The Lyon's Laird - Hildie McQueen

Chapter One

Evangeline Prescott had become used to the confines of her beautiful home, a gilded cage one could say.

She’d transformed her bedroom into a haven. Books stacked on surfaces, vases with flowers she personally picked from the garden and her lazy, orange cat, Lucille, made for a perfect sanctuary. If only she could remain there forever, curled up on the window seat rereading her favorite books while occasionally peering out the window to the street below.

A carriage rumbled by. The manner in which the horses pranced seemed to indicate they enjoyed the perfect weather on that particular spring day.

For a moment, she imagined riding in the carriage, contemplating where she’d choose to go. With a frown and a shake of her head, Evangeline realized there wasn’t anywhere she’d prefer to be than at home.

While others of her social status would consider her life a sad situation, she couldn’t imagine why. After all, her life was complete. She had a close friend. Her father and mother doted upon her. And if not for the certain imperfection and an unfortunate incident, her life would be perfect.

Just then, a black carriage with a familiar emblem came to a stop at the front gates of her home. The driver peered up to the house before climbing down to assist his passengers out.

“Oh, no,” Evangeline grumbled, which made her cat, Lucille, lift its head, its luminescent green eyes scanning the room. The cat, used to her outbursts, lowered its head back to the cushion and closed its eyes.

Outside, a younger woman exited the carriage, dressed in a blue morning gown. She daintily took two steps to the side so that her mother, who wore a much too bright shade of yellow for someone her age, could join her.

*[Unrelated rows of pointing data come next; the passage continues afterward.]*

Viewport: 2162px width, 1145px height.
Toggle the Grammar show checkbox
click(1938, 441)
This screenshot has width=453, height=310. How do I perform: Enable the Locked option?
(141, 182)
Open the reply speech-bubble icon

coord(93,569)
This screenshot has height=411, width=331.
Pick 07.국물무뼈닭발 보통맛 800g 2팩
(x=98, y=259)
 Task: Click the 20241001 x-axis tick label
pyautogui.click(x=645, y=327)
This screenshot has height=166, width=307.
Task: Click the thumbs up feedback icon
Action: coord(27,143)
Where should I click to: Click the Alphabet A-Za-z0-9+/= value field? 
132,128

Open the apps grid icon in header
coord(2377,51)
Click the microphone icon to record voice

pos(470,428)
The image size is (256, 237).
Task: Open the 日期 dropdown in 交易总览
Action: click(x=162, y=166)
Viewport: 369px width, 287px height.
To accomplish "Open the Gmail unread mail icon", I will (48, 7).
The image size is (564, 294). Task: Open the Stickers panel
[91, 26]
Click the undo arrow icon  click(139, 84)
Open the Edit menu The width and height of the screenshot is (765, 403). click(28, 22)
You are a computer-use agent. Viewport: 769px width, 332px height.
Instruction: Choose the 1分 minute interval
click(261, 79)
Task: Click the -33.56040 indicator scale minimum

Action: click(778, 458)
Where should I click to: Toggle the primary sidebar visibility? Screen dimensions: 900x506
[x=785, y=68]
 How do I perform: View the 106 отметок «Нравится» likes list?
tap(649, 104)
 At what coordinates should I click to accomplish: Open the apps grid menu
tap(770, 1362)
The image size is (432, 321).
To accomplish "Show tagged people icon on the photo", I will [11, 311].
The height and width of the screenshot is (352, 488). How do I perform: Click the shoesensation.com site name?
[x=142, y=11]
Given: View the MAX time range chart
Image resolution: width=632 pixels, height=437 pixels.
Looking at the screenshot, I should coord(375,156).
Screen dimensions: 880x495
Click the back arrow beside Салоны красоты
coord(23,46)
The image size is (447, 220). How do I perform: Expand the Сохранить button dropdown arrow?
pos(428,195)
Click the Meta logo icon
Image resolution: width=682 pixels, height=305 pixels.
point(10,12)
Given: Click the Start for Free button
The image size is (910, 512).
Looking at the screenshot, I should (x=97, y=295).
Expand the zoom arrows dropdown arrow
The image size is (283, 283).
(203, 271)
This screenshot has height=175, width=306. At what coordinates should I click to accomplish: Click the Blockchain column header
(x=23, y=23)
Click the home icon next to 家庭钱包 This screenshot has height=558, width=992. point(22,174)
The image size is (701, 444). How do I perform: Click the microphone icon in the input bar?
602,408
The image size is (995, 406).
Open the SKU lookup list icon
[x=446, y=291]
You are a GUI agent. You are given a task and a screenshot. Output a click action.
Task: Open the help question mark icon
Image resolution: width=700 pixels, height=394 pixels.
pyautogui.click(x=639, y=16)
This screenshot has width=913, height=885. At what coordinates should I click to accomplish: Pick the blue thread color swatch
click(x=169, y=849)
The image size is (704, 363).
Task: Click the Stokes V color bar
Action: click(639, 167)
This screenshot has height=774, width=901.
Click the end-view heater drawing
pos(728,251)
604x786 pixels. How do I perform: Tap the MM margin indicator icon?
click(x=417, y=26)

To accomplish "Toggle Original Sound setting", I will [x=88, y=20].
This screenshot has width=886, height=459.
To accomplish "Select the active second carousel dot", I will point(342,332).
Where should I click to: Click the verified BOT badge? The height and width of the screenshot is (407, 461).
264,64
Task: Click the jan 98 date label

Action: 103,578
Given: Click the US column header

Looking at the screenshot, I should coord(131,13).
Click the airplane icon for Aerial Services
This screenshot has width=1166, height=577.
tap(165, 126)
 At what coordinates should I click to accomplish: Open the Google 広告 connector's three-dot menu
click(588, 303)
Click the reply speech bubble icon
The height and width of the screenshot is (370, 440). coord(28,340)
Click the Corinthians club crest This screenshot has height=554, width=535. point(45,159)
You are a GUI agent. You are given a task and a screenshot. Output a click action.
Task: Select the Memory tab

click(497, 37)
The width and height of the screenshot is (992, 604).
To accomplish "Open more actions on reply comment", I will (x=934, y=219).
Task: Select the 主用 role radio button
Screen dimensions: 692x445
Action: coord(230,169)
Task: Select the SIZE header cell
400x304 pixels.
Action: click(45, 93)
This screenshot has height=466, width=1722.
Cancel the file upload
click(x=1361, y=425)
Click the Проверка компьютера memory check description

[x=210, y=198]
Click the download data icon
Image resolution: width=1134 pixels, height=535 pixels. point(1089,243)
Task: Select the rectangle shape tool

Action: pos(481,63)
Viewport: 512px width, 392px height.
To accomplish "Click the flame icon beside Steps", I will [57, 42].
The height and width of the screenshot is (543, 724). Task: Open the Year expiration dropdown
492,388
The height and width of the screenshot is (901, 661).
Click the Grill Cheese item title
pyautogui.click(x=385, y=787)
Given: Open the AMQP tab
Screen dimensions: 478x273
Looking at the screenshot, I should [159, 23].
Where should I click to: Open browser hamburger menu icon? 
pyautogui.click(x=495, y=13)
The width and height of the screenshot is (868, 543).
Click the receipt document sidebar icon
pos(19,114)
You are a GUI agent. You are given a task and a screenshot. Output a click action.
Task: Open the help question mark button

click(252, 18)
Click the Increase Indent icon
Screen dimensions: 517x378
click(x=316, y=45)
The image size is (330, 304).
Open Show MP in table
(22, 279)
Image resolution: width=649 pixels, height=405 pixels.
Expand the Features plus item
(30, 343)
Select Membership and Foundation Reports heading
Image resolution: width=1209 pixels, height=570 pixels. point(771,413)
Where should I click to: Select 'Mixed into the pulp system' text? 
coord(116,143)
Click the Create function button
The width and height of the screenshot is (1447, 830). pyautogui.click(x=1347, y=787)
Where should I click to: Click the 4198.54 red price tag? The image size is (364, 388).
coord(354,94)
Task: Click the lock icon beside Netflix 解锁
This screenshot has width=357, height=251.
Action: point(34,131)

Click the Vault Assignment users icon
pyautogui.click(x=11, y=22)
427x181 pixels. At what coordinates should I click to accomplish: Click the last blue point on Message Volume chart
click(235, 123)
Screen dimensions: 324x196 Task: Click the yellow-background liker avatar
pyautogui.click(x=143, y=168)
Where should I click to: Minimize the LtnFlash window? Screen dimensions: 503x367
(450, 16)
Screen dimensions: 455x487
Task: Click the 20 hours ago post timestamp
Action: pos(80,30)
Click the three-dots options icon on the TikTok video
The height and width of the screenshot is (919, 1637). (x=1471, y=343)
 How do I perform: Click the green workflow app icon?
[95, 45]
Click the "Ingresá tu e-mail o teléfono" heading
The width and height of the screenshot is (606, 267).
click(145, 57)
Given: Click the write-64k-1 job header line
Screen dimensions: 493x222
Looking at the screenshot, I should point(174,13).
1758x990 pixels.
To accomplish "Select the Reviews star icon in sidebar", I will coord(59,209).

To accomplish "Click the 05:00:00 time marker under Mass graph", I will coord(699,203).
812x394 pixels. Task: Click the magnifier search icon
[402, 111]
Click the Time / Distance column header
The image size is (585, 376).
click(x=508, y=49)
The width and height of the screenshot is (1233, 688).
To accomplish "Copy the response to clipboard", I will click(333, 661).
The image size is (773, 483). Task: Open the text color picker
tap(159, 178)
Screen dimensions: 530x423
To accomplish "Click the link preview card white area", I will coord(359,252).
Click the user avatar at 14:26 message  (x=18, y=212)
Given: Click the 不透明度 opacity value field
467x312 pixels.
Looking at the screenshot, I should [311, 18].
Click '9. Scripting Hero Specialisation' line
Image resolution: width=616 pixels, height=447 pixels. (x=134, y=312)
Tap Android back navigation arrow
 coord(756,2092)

A family footman promptly opened the gate to allow the women in and Evangeline leaned back as they disappeared. Since she’d already made an appearance at breakfast and had announced she planned to enjoy the beautiful day in the garden later, it would be impossible to feign illness.

It was but a few moments before the knock on the door meant she could not hide any longer.

“Yes?” Evangeline called out, remaining hopeful that perhaps the maid would bring a message to remain upstairs.

A maid named Fran pushed the door open and walked in. “Miss Evangeline, your mother requests that you come down. Your aunt, Lady Monroe, and her daughter, Prudence, are here.”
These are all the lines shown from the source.